Embodied intelligence will develop gradually, not in a revolution. It won't suddenly reach a point where robots can do everything. Instead, they'll progressively replace humans in specific scenarios and specific tasks. First simple, repetitive tasks in controlled environments. Then more complex tasks in slightly less controlled environments. Step by step, year by year.
China has unique advantages in embodied intelligence. A strong manufacturing base, complete supply chains, abundant application scenarios (China is the world's largest market for industrial robots), and a growing talent pool of robotics engineers are all favorable conditions. Chinese companies are also willing to deploy robots in real-world settings more aggressively than companies in some other markets.

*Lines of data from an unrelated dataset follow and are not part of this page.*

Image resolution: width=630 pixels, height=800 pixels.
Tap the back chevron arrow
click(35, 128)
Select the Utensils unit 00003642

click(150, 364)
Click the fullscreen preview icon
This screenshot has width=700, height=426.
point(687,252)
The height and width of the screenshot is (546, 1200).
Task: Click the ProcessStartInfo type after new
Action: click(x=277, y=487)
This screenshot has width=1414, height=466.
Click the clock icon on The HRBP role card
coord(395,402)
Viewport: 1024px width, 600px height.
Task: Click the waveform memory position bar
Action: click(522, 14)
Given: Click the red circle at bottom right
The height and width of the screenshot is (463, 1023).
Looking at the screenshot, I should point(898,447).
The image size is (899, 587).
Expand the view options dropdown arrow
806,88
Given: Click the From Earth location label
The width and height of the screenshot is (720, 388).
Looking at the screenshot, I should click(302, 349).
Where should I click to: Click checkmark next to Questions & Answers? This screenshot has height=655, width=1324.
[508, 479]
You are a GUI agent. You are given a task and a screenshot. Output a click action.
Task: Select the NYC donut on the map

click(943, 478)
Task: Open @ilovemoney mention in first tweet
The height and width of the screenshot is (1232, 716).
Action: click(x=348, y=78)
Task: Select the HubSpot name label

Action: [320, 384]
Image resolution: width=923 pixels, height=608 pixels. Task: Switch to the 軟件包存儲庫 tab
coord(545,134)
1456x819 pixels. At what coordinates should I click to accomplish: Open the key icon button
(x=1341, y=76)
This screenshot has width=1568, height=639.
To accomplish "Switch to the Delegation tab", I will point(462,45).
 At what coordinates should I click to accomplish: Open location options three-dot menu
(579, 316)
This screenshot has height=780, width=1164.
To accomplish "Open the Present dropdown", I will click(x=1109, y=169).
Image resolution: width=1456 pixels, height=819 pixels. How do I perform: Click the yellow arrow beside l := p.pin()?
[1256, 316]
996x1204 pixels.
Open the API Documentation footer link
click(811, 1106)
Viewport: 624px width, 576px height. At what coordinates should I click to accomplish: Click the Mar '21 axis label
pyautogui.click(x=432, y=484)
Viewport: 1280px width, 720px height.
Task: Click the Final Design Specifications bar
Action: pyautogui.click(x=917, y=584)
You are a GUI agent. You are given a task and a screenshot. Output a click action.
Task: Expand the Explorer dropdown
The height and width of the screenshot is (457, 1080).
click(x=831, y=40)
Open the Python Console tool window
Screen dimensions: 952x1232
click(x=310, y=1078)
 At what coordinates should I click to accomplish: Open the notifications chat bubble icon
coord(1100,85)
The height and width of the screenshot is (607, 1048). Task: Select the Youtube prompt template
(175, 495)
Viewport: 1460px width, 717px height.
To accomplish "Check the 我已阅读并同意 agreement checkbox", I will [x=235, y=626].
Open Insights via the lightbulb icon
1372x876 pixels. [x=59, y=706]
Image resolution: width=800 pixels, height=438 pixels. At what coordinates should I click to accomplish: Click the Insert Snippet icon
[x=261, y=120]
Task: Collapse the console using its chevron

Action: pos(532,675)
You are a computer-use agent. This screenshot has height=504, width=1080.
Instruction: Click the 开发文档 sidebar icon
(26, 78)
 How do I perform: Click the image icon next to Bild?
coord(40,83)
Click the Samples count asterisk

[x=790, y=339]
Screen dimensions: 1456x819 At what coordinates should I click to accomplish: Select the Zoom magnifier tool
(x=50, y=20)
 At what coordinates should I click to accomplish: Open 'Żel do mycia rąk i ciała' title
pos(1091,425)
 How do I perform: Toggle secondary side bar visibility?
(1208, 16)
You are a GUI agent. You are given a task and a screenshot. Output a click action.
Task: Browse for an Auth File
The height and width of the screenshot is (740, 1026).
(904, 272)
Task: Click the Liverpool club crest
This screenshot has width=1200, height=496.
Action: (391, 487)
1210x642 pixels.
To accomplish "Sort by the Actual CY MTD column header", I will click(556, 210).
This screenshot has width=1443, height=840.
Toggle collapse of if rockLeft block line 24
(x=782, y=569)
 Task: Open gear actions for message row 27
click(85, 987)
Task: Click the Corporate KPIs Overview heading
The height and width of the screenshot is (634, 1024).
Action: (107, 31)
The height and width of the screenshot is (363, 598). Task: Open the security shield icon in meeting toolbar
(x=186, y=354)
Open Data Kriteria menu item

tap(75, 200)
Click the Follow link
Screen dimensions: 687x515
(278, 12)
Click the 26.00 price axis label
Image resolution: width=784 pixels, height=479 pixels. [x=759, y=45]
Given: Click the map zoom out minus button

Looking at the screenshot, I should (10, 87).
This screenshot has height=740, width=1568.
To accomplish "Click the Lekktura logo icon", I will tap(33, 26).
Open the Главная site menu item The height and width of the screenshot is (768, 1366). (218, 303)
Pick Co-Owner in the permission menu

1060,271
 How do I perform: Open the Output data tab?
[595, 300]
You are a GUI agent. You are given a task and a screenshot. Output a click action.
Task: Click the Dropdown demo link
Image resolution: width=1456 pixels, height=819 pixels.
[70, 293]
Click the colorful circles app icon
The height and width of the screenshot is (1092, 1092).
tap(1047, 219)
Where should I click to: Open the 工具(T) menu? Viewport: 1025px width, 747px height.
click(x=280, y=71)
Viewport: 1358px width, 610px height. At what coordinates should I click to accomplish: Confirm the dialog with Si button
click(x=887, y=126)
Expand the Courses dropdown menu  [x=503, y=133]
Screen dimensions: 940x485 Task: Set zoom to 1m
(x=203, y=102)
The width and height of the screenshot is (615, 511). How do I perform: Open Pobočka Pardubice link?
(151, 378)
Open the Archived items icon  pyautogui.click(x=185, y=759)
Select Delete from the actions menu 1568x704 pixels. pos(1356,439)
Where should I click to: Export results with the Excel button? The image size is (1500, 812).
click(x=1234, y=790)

The convergence of AI models and robotics is the key trend. The recent advances in large language models and vision-language models are directly applicable to robotics. A robot that can understand natural language instructions and reason about its environment using a powerful AI model is far more useful than one that only follows pre-programmed scripts. This convergence is what makes the current moment exciting for the embodied AI industry.
Wang Puzhong's entry is just one signal of this sector heating up. The embodied intelligence story is just beginning -- the truly exciting parts are still ahead. As more experienced operators from traditional industries bring their real-world expertise to robotics, and as AI models become more capable of understanding the physical world, we'll see robots move from the factory floor into our daily lives. It's not a matter of if, but when -- and the "when" is getting closer every day.